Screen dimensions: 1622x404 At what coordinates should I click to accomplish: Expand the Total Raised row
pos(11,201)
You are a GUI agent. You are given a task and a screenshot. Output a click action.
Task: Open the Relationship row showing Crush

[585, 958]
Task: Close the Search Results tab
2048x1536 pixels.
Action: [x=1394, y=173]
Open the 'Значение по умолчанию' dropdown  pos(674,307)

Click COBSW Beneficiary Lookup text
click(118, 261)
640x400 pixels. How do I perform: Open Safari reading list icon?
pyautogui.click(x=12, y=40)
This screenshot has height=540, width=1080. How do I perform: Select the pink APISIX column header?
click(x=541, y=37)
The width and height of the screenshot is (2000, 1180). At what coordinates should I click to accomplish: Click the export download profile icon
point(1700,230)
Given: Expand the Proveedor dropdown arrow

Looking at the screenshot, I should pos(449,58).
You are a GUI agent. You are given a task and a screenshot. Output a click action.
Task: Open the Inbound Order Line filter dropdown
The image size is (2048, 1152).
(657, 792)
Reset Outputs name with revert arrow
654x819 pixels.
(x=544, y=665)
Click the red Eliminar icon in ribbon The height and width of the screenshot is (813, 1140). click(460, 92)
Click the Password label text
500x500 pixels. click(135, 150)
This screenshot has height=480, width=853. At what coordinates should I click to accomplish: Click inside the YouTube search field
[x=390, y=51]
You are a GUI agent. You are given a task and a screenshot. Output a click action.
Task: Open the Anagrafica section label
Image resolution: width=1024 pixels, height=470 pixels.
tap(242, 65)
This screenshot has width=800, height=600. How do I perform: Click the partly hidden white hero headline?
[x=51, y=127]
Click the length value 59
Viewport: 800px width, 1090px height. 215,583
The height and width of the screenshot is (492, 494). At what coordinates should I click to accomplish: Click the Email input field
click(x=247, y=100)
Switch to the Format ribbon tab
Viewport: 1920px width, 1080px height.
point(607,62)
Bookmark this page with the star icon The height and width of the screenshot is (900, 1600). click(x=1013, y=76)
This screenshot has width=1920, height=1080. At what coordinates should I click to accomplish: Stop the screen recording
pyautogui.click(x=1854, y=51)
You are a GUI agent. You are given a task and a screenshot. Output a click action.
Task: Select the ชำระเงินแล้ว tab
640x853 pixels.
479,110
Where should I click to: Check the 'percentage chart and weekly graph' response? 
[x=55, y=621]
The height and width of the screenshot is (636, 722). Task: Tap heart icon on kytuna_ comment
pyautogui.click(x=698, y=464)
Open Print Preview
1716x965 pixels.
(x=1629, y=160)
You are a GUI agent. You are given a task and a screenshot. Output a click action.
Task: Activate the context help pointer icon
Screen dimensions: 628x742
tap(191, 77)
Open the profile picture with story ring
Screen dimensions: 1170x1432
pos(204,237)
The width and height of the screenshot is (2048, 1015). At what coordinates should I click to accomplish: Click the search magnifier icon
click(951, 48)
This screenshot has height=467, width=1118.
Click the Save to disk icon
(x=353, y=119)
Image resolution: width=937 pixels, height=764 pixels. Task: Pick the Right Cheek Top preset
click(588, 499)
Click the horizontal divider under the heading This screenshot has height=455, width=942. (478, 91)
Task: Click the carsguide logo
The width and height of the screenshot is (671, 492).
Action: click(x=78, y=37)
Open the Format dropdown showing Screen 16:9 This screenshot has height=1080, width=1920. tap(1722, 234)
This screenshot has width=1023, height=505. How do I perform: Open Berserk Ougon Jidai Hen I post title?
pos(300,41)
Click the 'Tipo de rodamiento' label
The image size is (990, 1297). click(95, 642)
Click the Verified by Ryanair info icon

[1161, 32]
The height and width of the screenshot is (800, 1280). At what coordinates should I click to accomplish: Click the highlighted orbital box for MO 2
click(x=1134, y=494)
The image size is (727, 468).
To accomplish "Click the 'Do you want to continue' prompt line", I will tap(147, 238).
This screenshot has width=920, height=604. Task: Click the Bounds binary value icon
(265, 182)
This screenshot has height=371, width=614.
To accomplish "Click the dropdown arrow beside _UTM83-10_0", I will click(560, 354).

____________

Ulangi seluruh item di atas baris demi baris tanpa mengubah satu karakter pun.

▶ **Jawaban Akhir**:
Screen dimensions: 1622x404 At what coordinates should I click to accomplish: Expand the Total Raised row
pos(11,201)
You are a GUI agent. You are given a task and a screenshot. Output a click action.
Task: Open the Relationship row showing Crush

[585, 958]
Task: Close the Search Results tab
2048x1536 pixels.
Action: [x=1394, y=173]
Open the 'Значение по умолчанию' dropdown  pos(674,307)

Click COBSW Beneficiary Lookup text
click(118, 261)
640x400 pixels. How do I perform: Open Safari reading list icon?
pyautogui.click(x=12, y=40)
This screenshot has height=540, width=1080. How do I perform: Select the pink APISIX column header?
click(x=541, y=37)
The width and height of the screenshot is (2000, 1180). At what coordinates should I click to accomplish: Click the export download profile icon
point(1700,230)
Given: Expand the Proveedor dropdown arrow

Looking at the screenshot, I should pos(449,58).
You are a GUI agent. You are given a task and a screenshot. Output a click action.
Task: Open the Inbound Order Line filter dropdown
The image size is (2048, 1152).
(657, 792)
Reset Outputs name with revert arrow
654x819 pixels.
(x=544, y=665)
Click the red Eliminar icon in ribbon The height and width of the screenshot is (813, 1140). click(460, 92)
Click the Password label text
500x500 pixels. click(135, 150)
This screenshot has height=480, width=853. At what coordinates should I click to accomplish: Click inside the YouTube search field
[x=390, y=51]
You are a GUI agent. You are given a task and a screenshot. Output a click action.
Task: Open the Anagrafica section label
Image resolution: width=1024 pixels, height=470 pixels.
tap(242, 65)
This screenshot has width=800, height=600. How do I perform: Click the partly hidden white hero headline?
[x=51, y=127]
Click the length value 59
Viewport: 800px width, 1090px height. 215,583
The height and width of the screenshot is (492, 494). At what coordinates should I click to accomplish: Click the Email input field
click(x=247, y=100)
Switch to the Format ribbon tab
Viewport: 1920px width, 1080px height.
point(607,62)
Bookmark this page with the star icon The height and width of the screenshot is (900, 1600). click(x=1013, y=76)
This screenshot has width=1920, height=1080. At what coordinates should I click to accomplish: Stop the screen recording
pyautogui.click(x=1854, y=51)
You are a GUI agent. You are given a task and a screenshot. Output a click action.
Task: Select the ชำระเงินแล้ว tab
640x853 pixels.
479,110
Where should I click to: Check the 'percentage chart and weekly graph' response? 
[x=55, y=621]
The height and width of the screenshot is (636, 722). Task: Tap heart icon on kytuna_ comment
pyautogui.click(x=698, y=464)
Open Print Preview
1716x965 pixels.
(x=1629, y=160)
You are a GUI agent. You are given a task and a screenshot. Output a click action.
Task: Activate the context help pointer icon
Screen dimensions: 628x742
tap(191, 77)
Open the profile picture with story ring
Screen dimensions: 1170x1432
pos(204,237)
The width and height of the screenshot is (2048, 1015). At what coordinates should I click to accomplish: Click the search magnifier icon
click(951, 48)
This screenshot has height=467, width=1118.
Click the Save to disk icon
(x=353, y=119)
Image resolution: width=937 pixels, height=764 pixels. Task: Pick the Right Cheek Top preset
click(588, 499)
Click the horizontal divider under the heading This screenshot has height=455, width=942. (478, 91)
Task: Click the carsguide logo
The width and height of the screenshot is (671, 492).
Action: click(x=78, y=37)
Open the Format dropdown showing Screen 16:9 This screenshot has height=1080, width=1920. tap(1722, 234)
This screenshot has width=1023, height=505. How do I perform: Open Berserk Ougon Jidai Hen I post title?
pos(300,41)
Click the 'Tipo de rodamiento' label
The image size is (990, 1297). click(95, 642)
Click the Verified by Ryanair info icon

[1161, 32]
The height and width of the screenshot is (800, 1280). At what coordinates should I click to accomplish: Click the highlighted orbital box for MO 2
click(x=1134, y=494)
The image size is (727, 468).
To accomplish "Click the 'Do you want to continue' prompt line", I will tap(147, 238).
This screenshot has width=920, height=604. Task: Click the Bounds binary value icon
(265, 182)
This screenshot has height=371, width=614.
To accomplish "Click the dropdown arrow beside _UTM83-10_0", I will click(560, 354).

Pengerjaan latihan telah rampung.